# Your assignment
If an entry contains a picture, omit that picture and transcribe everything else exactly.

# Provided data
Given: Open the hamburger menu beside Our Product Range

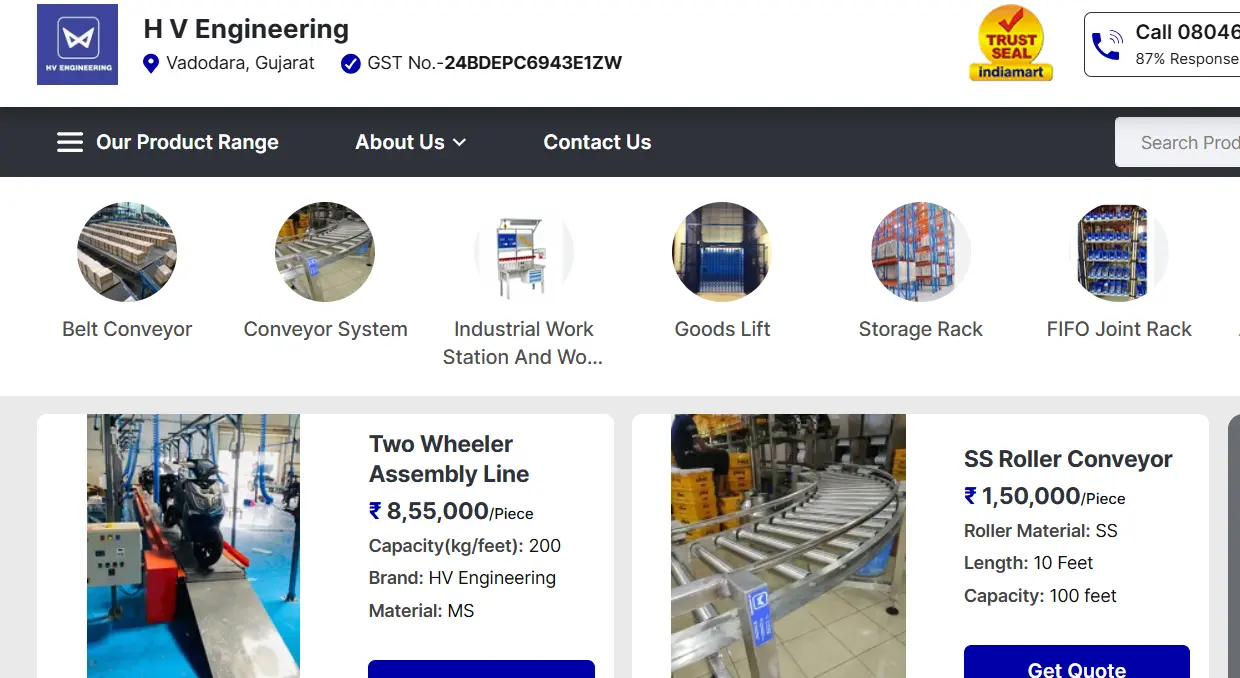Looking at the screenshot, I should pyautogui.click(x=69, y=142).
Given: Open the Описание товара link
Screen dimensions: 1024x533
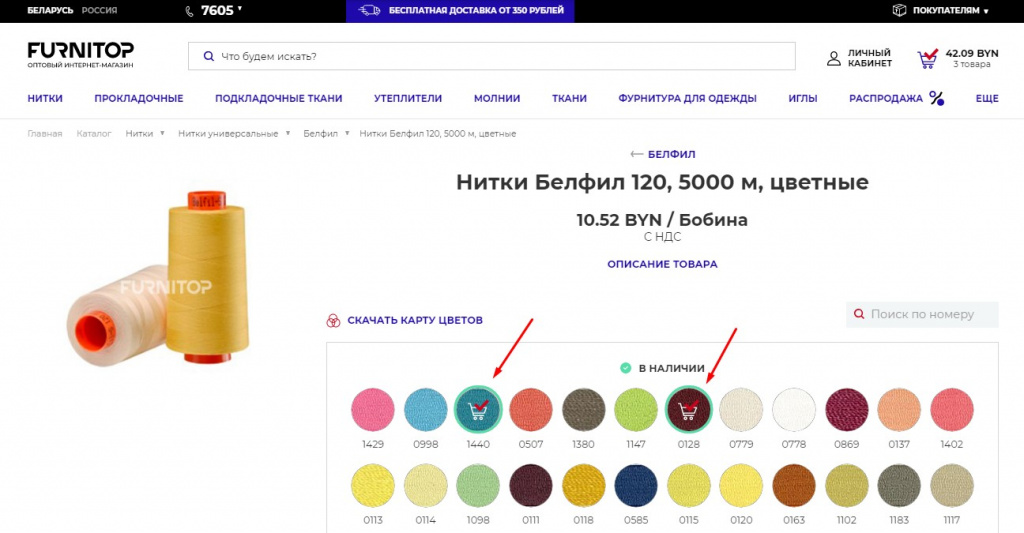Looking at the screenshot, I should tap(662, 264).
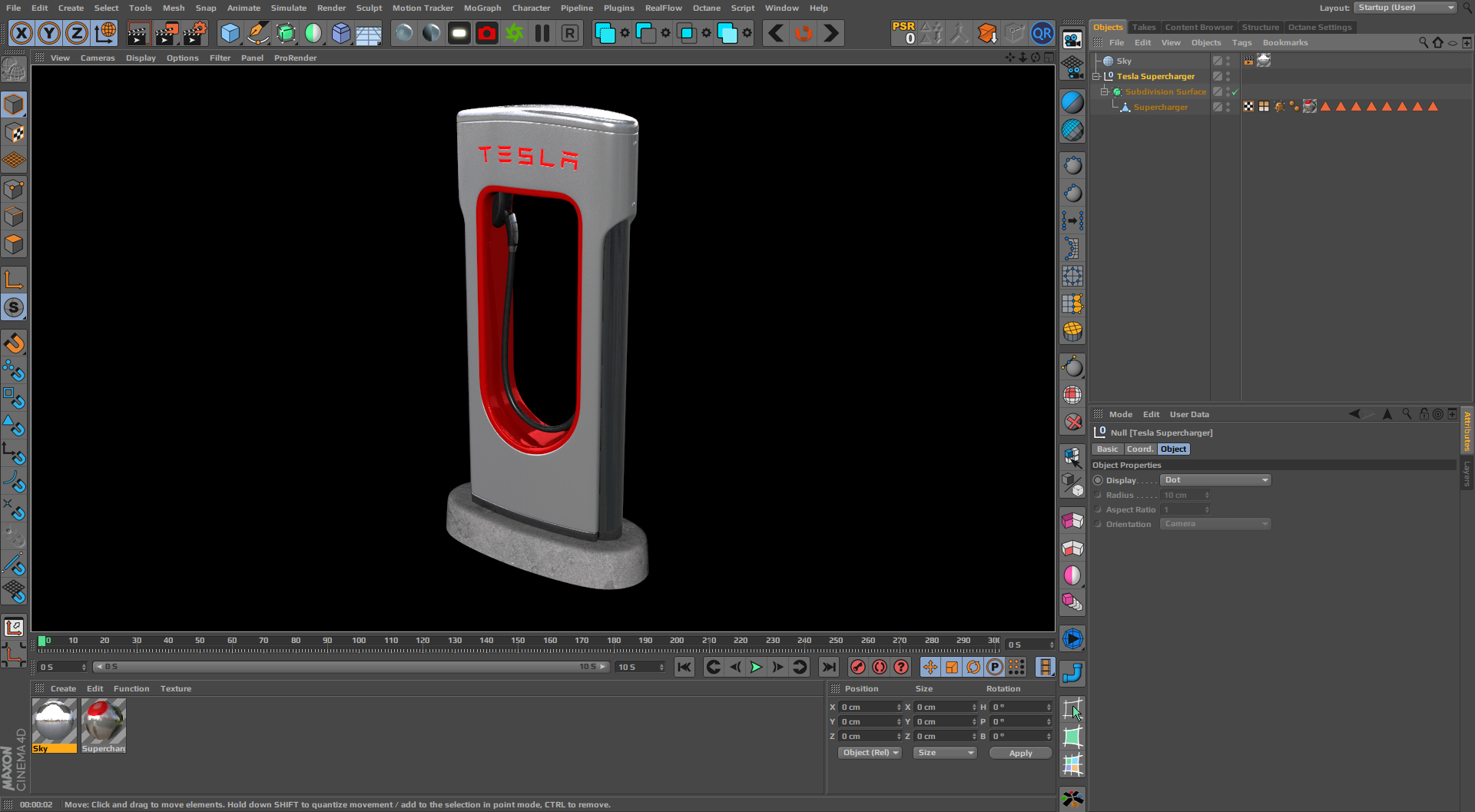Click the Record Active Objects keyframe icon

[x=858, y=667]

# Response to the task
Given: Open the hamburger menu beside Our Product Range

Looking at the screenshot, I should pyautogui.click(x=69, y=142).
Given: Open the Описание товара link
Screen dimensions: 1024x533
Looking at the screenshot, I should tap(662, 264).
Click the Record Active Objects keyframe icon

[x=858, y=667]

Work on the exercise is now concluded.